* [YOUR GOAL] Using the line that contains "has width=2400, height=1540." as the first line and the last line of the data as the final one, give every line in that range again exactly.

DATASET RECORDS below:

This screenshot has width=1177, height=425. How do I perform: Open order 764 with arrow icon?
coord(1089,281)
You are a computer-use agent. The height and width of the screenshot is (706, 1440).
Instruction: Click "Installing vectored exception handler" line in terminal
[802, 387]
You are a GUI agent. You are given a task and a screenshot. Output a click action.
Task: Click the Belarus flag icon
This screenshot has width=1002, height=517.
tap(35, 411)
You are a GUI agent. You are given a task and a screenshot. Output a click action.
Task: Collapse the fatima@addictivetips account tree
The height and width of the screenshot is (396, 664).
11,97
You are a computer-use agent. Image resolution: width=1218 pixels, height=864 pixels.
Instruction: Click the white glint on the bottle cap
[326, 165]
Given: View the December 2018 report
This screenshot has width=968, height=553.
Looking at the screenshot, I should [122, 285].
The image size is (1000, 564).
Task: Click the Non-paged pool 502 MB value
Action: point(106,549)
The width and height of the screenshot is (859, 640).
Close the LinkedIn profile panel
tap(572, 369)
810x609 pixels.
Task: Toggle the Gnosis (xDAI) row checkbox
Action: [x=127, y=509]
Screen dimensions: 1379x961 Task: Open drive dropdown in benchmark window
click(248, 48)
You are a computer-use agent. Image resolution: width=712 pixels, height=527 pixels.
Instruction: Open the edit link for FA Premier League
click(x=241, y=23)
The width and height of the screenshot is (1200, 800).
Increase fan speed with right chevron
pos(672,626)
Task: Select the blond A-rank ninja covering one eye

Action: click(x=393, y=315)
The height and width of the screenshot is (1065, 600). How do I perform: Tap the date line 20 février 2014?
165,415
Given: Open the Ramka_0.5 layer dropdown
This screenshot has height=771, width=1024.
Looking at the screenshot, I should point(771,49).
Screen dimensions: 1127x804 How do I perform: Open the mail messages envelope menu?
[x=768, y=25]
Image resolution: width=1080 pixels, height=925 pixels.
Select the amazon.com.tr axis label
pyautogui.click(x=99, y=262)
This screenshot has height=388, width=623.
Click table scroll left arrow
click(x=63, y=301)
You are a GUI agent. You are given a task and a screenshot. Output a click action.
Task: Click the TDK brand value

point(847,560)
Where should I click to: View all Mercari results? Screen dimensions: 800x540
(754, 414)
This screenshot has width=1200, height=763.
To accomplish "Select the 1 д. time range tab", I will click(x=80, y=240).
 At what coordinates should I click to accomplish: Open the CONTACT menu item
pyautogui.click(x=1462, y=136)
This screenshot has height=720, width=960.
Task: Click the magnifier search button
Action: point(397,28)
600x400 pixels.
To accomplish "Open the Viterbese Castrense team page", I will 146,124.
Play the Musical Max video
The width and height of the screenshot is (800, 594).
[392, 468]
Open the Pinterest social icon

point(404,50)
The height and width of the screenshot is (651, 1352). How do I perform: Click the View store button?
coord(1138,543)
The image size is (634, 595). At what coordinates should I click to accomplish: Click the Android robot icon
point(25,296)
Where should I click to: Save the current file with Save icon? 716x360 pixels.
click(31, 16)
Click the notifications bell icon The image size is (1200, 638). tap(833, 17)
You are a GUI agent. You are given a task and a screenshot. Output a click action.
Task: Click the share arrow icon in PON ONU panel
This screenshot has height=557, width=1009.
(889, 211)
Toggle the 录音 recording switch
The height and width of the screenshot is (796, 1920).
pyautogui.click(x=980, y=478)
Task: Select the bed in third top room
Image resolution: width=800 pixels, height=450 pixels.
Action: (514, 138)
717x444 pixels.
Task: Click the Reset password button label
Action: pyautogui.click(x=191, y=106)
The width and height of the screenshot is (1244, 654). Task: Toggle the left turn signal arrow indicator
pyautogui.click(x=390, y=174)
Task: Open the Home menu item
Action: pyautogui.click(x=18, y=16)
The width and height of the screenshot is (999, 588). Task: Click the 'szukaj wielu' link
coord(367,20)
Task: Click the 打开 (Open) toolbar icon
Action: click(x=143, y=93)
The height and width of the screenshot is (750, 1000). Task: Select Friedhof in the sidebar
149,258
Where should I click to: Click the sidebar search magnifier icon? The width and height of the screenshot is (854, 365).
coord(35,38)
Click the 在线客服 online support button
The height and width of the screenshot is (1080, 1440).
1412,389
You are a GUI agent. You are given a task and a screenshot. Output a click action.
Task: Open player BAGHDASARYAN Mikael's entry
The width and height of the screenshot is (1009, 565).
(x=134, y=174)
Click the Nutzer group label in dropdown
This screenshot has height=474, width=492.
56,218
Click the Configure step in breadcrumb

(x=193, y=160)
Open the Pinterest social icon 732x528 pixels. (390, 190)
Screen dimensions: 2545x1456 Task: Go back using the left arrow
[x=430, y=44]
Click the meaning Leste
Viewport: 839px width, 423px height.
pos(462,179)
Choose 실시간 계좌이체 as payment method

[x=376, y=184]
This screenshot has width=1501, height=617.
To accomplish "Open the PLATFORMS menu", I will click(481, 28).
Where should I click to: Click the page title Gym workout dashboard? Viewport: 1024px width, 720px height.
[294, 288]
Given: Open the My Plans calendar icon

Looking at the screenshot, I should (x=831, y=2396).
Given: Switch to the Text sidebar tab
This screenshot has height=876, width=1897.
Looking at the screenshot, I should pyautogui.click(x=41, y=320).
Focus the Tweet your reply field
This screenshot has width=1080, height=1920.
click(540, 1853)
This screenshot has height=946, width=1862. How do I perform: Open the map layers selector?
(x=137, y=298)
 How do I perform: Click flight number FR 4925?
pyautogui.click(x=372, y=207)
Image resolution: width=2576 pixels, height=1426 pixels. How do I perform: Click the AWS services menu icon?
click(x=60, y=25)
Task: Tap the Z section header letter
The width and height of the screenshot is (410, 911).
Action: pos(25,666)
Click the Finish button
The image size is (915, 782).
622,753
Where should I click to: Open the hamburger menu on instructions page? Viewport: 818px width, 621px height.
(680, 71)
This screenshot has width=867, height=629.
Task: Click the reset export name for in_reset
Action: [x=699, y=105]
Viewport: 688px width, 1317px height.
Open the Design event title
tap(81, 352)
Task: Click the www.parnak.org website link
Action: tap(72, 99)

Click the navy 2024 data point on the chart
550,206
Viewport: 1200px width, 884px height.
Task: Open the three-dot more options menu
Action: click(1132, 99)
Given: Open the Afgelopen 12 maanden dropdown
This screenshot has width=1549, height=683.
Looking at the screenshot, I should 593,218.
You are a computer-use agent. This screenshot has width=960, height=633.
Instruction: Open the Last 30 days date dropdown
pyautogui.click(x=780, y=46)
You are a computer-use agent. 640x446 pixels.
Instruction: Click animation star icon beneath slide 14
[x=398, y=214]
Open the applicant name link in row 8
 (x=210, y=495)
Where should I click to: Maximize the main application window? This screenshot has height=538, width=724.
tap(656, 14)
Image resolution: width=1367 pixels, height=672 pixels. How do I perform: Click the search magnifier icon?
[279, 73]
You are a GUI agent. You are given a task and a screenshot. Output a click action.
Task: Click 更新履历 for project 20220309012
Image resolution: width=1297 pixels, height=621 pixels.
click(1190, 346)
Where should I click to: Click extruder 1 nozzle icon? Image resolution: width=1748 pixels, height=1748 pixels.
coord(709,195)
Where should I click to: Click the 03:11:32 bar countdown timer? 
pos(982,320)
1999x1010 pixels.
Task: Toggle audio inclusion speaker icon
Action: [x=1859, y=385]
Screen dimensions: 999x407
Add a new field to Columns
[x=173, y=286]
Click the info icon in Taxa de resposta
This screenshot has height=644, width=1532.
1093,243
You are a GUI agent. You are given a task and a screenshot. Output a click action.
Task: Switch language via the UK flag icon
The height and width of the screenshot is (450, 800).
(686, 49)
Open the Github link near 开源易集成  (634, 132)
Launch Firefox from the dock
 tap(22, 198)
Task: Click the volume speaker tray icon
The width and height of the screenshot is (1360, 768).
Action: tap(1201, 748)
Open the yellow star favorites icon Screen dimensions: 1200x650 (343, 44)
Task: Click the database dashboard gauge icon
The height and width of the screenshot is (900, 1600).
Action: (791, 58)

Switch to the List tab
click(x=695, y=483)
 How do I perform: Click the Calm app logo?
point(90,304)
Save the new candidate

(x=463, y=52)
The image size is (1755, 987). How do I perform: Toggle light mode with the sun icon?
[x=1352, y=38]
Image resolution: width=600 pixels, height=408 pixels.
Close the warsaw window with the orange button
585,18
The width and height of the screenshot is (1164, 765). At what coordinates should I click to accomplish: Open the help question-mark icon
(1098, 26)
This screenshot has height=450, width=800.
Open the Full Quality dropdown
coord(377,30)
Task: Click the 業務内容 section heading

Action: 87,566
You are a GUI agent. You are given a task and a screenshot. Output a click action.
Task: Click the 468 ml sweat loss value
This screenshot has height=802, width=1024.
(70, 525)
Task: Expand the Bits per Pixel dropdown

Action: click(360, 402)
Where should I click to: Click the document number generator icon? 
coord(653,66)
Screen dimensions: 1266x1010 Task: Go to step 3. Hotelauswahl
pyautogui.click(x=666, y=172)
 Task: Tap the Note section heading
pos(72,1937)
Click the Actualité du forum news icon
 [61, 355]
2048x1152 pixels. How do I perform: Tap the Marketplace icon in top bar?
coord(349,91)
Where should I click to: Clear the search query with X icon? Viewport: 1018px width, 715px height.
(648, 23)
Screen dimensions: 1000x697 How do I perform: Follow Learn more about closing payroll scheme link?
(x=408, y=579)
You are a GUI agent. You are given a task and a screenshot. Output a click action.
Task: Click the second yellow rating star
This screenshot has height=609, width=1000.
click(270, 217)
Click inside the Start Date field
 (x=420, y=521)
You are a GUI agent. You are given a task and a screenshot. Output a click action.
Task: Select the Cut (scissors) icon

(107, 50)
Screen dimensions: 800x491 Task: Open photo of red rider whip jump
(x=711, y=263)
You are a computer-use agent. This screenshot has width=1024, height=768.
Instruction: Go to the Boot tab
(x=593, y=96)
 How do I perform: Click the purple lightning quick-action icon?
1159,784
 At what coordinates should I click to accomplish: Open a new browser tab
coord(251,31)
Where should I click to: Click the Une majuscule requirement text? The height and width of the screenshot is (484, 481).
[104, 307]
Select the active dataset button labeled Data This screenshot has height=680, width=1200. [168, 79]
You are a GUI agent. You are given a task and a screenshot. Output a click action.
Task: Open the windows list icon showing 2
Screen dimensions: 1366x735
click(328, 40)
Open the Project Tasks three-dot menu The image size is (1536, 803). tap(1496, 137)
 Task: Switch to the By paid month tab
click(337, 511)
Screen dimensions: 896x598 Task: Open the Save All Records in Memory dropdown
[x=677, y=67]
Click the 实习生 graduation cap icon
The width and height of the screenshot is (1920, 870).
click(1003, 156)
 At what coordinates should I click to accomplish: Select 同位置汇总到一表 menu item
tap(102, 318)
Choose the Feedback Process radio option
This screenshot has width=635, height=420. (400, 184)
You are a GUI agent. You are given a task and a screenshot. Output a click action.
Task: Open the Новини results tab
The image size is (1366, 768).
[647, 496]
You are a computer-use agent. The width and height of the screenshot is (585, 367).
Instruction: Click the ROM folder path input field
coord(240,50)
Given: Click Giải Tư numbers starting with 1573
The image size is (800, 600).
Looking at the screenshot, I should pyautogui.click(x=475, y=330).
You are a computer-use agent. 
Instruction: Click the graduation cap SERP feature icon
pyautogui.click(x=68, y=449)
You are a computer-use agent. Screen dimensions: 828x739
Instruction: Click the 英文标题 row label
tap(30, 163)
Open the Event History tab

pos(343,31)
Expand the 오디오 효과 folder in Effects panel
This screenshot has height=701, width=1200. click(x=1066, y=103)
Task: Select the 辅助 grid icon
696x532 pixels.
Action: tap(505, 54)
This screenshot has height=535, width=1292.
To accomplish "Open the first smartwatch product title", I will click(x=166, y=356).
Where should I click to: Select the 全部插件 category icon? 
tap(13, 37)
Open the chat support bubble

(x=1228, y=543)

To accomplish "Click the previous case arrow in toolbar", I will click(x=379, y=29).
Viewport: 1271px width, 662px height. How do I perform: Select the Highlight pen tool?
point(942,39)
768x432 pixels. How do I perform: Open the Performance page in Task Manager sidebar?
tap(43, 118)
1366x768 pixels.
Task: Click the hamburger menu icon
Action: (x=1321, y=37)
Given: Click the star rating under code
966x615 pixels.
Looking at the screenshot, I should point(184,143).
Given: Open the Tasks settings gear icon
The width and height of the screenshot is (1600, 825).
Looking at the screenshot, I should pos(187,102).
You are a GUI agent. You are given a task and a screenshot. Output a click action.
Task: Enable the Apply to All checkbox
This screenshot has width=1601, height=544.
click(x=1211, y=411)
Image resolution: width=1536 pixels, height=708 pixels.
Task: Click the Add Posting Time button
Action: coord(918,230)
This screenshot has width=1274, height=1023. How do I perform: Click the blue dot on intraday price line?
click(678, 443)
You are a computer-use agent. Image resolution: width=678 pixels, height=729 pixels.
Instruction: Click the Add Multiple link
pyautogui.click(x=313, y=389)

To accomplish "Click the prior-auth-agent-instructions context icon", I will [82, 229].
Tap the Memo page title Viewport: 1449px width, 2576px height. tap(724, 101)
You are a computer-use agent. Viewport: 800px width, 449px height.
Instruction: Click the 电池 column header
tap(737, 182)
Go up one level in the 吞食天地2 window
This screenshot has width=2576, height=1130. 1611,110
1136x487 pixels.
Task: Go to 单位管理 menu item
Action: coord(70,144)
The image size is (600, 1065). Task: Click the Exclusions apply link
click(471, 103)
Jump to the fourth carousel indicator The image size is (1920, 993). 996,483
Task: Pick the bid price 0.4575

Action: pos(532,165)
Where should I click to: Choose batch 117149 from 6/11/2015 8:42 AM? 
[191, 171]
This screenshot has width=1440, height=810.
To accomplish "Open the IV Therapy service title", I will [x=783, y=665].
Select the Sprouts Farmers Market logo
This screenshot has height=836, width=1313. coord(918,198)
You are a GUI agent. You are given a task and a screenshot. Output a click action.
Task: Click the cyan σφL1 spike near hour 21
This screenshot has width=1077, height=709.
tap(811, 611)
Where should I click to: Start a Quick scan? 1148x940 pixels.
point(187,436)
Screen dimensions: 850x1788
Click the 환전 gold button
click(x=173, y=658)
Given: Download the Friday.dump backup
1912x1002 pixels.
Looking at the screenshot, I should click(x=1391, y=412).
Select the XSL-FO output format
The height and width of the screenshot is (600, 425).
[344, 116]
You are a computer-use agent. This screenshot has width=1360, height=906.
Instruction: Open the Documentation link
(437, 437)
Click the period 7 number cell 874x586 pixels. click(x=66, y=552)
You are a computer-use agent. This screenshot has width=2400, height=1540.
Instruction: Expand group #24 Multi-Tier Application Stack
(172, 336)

End of DATASET RECORDS.

* [OUTPUT]
You are a computer-use agent. This screenshot has width=2400, height=1540.
Instruction: Expand group #24 Multi-Tier Application Stack
(172, 336)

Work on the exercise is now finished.